Scandinavia continues to provide a fertile landscape for crime writers and the latest to join the fold is Mari Jungstedt. Her debut novel Unseen is the first of a projected series set on the island of Gotland in the Baltic and follows the cat and mouse game between a serial killer and the authorities at the height of the holiday season. There's an icy, dispassionate grip to Jungstedt's writing that recalls Henning Mankell, although one does wonder whether the genre is starting to reach saturation point.Comments welcomed on whether the genre is getting saturated. Can one have too many Scandinavian writers translated into English?

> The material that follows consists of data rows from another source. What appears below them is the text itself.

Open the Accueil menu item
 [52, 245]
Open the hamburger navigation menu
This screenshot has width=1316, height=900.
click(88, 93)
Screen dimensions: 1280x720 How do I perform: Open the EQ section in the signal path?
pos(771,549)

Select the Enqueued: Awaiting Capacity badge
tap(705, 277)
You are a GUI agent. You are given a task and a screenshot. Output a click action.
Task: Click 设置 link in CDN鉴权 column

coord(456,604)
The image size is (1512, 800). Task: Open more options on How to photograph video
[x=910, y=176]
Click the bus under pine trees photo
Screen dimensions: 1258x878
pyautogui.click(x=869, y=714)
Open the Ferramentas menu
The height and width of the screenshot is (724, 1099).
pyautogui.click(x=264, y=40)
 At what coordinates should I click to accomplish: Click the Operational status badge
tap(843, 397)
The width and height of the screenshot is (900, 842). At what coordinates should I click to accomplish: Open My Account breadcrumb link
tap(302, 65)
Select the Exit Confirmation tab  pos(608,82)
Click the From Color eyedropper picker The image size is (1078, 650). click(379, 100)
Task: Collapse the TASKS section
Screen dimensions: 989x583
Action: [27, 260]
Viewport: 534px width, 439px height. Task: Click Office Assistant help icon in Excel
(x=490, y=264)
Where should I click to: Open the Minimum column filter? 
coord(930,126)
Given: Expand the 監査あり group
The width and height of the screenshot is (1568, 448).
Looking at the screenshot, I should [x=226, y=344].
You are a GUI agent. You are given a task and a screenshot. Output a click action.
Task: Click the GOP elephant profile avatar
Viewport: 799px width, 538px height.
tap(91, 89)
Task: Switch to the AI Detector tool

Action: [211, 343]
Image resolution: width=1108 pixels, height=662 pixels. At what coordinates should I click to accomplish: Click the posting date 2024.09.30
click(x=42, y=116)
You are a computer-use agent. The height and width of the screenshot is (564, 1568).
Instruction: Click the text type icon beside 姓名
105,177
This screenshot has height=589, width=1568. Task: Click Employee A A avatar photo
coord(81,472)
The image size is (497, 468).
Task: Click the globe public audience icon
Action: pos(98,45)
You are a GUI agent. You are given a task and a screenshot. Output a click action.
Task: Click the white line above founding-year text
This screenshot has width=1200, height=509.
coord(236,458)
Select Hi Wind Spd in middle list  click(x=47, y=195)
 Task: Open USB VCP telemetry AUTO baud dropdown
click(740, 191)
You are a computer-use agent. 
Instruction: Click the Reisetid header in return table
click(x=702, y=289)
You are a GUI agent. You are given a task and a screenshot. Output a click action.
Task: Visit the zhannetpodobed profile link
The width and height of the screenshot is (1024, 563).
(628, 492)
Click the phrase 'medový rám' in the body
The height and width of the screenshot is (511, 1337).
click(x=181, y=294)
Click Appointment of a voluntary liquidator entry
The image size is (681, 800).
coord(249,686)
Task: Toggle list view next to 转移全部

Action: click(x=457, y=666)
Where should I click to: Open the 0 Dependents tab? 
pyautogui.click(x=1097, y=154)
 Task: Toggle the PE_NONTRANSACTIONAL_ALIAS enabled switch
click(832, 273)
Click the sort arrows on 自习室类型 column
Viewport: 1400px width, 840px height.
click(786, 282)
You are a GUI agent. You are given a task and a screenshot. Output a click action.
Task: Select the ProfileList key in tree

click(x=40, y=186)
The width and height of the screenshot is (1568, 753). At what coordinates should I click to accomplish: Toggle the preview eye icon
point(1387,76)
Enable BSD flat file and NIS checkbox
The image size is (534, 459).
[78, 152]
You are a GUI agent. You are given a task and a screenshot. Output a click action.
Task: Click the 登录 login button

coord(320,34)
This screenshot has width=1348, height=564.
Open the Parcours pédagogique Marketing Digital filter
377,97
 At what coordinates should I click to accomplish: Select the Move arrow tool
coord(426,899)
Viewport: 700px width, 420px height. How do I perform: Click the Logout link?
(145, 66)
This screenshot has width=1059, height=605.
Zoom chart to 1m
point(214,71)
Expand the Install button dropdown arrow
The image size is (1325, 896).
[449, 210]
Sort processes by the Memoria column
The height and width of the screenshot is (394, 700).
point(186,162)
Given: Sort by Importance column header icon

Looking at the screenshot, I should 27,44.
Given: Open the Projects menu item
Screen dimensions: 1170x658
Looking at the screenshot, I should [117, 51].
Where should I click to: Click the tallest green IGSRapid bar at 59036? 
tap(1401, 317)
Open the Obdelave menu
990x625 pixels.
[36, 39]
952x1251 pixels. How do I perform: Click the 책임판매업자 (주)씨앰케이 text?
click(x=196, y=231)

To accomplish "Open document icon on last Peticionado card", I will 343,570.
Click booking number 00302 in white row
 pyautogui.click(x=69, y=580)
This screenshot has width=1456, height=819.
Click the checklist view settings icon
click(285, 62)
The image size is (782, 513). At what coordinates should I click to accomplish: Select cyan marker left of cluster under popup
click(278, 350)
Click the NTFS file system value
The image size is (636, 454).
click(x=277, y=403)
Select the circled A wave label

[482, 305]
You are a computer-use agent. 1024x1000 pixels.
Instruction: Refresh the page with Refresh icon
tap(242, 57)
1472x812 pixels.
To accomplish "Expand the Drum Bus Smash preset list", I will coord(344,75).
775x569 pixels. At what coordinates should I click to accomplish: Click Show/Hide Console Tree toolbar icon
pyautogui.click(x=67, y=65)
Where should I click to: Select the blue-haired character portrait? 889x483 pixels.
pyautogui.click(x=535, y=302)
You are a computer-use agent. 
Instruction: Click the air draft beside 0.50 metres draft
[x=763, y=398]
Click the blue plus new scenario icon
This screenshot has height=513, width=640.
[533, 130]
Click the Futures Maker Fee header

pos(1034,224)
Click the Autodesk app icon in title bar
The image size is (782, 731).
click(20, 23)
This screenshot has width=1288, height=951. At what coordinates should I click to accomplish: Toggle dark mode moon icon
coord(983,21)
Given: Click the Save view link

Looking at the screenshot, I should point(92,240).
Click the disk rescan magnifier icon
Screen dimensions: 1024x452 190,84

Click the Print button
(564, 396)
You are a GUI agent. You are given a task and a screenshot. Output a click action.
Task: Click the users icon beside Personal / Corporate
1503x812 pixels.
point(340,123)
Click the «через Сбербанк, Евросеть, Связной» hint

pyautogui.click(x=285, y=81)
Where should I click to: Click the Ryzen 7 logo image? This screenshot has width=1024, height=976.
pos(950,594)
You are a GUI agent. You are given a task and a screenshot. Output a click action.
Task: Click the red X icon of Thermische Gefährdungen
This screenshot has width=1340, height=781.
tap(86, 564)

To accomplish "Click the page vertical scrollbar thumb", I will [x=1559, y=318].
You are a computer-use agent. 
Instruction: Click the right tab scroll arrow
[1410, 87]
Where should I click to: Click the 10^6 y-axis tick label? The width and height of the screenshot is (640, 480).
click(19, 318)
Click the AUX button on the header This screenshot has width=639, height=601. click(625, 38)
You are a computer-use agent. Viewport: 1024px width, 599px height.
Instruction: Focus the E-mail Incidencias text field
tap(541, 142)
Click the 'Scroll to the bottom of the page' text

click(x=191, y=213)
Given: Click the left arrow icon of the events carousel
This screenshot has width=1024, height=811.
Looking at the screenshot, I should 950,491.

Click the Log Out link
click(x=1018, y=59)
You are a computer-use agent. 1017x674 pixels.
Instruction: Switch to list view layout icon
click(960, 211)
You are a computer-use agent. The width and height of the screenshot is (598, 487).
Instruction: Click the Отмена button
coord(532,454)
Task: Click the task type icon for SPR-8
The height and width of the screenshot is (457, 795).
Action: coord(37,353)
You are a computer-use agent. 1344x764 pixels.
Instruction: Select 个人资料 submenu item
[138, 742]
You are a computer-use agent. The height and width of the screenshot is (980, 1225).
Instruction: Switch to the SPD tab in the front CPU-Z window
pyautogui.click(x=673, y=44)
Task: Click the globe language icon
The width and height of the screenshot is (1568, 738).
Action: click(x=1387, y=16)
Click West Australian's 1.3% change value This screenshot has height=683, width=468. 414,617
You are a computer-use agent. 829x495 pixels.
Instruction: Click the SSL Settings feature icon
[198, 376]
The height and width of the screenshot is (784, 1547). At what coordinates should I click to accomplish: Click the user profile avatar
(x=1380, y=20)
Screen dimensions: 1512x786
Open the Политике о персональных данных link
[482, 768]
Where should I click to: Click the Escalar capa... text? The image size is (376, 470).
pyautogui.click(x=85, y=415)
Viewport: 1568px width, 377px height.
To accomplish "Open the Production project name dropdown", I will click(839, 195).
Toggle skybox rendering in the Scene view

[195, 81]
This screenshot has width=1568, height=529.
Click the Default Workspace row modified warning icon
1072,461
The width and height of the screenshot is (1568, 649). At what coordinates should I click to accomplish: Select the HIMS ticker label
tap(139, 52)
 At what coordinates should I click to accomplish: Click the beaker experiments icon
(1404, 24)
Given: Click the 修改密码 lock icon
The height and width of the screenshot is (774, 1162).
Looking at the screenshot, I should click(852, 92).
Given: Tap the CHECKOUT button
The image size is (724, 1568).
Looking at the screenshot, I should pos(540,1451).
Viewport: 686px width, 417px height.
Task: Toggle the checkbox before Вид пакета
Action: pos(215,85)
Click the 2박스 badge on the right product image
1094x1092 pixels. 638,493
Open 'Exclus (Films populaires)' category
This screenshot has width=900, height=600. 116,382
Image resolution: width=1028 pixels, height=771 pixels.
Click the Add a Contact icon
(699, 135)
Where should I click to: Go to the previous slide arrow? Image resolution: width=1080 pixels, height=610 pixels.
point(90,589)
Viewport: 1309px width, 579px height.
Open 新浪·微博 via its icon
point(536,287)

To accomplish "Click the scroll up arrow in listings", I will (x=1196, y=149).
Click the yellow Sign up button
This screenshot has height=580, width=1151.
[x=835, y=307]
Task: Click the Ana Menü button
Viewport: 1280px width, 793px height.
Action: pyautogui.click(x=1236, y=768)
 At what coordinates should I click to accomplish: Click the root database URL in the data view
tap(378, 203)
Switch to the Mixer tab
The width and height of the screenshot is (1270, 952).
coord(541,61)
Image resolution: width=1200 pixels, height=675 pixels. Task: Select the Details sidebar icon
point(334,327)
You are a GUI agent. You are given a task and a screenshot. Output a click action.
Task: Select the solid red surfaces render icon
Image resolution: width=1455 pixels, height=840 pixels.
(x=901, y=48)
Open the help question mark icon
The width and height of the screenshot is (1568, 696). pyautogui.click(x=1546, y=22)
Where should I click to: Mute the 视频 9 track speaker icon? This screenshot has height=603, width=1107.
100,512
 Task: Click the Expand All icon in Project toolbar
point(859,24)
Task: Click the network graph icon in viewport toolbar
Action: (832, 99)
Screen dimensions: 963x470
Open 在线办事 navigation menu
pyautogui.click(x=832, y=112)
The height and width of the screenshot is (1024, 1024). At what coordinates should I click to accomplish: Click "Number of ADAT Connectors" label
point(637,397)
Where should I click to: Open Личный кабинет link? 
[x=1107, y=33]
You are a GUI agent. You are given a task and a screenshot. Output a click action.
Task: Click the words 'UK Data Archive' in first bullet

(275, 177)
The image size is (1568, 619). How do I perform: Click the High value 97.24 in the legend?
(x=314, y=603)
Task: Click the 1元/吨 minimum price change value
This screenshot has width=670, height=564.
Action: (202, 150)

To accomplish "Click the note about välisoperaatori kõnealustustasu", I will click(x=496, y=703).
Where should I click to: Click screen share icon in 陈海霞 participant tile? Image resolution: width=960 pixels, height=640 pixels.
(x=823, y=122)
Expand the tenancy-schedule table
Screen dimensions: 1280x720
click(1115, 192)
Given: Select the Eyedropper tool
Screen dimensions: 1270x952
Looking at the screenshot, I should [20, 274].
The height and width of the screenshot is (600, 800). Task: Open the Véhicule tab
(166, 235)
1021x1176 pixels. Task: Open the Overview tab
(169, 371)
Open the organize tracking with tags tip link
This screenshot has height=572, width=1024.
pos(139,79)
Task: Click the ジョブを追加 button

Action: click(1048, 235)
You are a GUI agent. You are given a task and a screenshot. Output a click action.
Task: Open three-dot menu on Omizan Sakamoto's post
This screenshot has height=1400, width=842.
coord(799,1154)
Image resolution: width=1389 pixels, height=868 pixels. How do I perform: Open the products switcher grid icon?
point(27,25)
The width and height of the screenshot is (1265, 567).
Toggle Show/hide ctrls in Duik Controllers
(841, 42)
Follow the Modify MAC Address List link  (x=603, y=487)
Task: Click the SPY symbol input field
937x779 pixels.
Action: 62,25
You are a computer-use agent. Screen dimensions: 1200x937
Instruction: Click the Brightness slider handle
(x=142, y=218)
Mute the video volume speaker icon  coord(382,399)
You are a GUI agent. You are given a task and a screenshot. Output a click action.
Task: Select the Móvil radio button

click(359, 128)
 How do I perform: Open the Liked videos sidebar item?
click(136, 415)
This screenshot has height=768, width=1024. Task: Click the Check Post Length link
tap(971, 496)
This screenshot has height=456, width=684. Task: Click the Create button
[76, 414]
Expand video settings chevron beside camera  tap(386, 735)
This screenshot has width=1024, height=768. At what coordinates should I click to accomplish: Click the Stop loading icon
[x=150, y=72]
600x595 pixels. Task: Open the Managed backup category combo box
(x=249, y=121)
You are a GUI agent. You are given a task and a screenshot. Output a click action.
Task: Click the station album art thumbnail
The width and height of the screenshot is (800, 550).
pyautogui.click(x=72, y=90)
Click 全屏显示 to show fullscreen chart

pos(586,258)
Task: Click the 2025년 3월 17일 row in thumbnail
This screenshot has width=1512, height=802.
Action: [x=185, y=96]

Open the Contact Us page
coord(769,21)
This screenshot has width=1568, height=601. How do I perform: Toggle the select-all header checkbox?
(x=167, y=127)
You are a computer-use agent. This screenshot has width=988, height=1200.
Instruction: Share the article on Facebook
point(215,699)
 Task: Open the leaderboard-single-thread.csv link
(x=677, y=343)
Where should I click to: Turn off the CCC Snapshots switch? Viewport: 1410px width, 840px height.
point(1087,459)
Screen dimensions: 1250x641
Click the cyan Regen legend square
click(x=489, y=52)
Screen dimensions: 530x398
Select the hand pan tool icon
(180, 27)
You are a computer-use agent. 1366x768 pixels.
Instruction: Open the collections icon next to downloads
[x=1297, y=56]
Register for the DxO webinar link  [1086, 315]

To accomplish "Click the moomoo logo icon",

At the other end of the scale is The Third Heaven Conspiracy, a thickly atmospheric historical thriller by the Italian author Giulio Leoni set in pre-Renaissance Florence. A conspiracy to turn a church into a university that involves the new Pope as well as all manner of witchcraft pricks the interest of young poet Dante Alighieri in a literary mystery that's more The Name of the Rose than The Da Vinci Code.
Meanwhile, in Quebec, Commissariat Adamsberg finds himself personally involved in a series of linked murders committed over a 50-year period in Wash This Blood Clean From My Hand by Fred Vargas with the result that he soon finds himself on the run. A dense, complicated, exciting novel from one of the more interesting crime writers around.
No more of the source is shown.